# Making my own lighting hood - where to get reflectors?



## Fortuna Wolf (Feb 3, 2007)

I want to avoid mail order, so where can I get reflectors for T8 bulbs, or make them myself? 
I would be tempted to go with say, rustoleum metallic spray on, but I think that its albedo is still pretty low. 

The plan is to use a 10 gallon that I already have and put in 2x F15T8 undercabinet lights, disassembled, and reassembled into a hood - The lights will cost me $7/ea from Walmart, and $5/ea for replacement plant grow lights. 

Also want to do the same thing to a 29 gallon one, with either 3x F20T8s or 4xF15T5s, though, since I'd have to run an extra T5 (And thus extra investment and bulb replacement cost), it'll be a matter of if I can find a supply of plant growth T5s. 

All I need now are the reflectors, so, where can I get them?


----------



## dennis (Mar 1, 2004)

AH Supply has the best reflectors for either T8 or PC, though I know you said you wanted to avoid mail order. Spray metallic is not the best. The actual best DIY you can do, aside from using a metal brake to bend Miro aluminum, is flat of semi-gloss white paint. T5 do best with a parabolic shape designed to fit the diameter of the bulb to minimize restrike. A flattened V shape for the T8 or PC would be ideal, as a DIY approach. If you look at a photo of the AH Supply reflectors, you'll get an idea of what shape you want.

If your really in to DIY and want a little better/more light pretty cheap. You can easily DIY a ODNO T8 setup or a PC setup pretty cheap.


----------



## dyckster (Nov 28, 2006)

What is asked
(a) In the lighting hood thread, rewrite the stretch from "# Making my" through "plant growth T5s.", substituting "canopy" for "hood".
(b) Answer these questions from the lighting hood thread:
(i) What price does the first poster give for each Walmart undercabinet light?
(ii) Which supplier does dennis say has the best reflectors for T8 or PC?
(iii) What reflector shape does dennis say works best for T5 bulbs?

Given entries

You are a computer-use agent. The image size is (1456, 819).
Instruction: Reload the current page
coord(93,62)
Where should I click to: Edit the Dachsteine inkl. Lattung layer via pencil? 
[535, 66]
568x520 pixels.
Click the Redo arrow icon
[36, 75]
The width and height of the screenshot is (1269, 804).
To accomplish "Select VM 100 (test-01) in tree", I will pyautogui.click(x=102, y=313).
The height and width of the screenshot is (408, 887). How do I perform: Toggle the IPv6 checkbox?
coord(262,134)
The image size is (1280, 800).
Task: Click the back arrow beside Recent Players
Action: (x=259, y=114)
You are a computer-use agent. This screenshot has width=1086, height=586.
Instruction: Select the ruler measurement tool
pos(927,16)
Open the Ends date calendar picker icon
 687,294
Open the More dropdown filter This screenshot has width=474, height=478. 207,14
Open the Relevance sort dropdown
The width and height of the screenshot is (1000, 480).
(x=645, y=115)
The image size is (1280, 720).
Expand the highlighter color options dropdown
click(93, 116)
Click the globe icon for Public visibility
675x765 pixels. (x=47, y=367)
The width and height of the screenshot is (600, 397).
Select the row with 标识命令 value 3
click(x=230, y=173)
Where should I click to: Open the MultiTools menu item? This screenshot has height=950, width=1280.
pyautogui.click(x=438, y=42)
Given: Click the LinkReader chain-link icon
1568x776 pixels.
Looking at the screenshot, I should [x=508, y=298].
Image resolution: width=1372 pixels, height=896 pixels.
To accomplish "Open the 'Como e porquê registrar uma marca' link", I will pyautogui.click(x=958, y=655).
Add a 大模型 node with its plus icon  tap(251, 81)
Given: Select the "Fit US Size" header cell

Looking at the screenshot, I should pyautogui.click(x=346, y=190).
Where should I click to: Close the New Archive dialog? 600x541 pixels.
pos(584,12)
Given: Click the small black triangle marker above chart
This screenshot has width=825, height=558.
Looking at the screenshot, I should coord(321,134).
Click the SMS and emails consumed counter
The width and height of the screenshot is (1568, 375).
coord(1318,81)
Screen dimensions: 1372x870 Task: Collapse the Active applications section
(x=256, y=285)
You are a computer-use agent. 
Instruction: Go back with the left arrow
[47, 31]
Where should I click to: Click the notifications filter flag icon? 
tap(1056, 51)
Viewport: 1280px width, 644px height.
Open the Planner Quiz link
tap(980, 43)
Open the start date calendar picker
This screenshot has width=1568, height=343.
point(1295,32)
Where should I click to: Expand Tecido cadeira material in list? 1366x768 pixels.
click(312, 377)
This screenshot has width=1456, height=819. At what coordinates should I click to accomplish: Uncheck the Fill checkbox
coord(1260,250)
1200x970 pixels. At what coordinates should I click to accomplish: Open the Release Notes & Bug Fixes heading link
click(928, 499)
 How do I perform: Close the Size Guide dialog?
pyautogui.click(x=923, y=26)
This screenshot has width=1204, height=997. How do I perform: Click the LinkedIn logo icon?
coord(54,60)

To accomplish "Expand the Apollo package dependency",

Outputs in order
(a)
# Making my own lighting canopy - where to get reflectors?



## Fortuna Wolf (Feb 3, 2007)

I want to avoid mail order, so where can I get reflectors for T8 bulbs, or make them myself? 
I would be tempted to go with say, rustoleum metallic spray on, but I think that its albedo is still pretty low. 

The plan is to use a 10 gallon that I already have and put in 2x F15T8 undercabinet lights, disassembled, and reassembled into a canopy - The lights will cost me $7/ea from Walmart, and $5/ea for replacement plant grow lights. 

Also want to do the same thing to a 29 gallon one, with either 3x F20T8s or 4xF15T5s, though, since I'd have to run an extra T5 (And thus extra investment and bulb replacement cost), it'll be a matter of if I can find a supply of plant growth T5s.

(b)
(i) $7 each.
(ii) AH Supply.
(iii) A parabolic shape designed to fit the diameter of the bulb.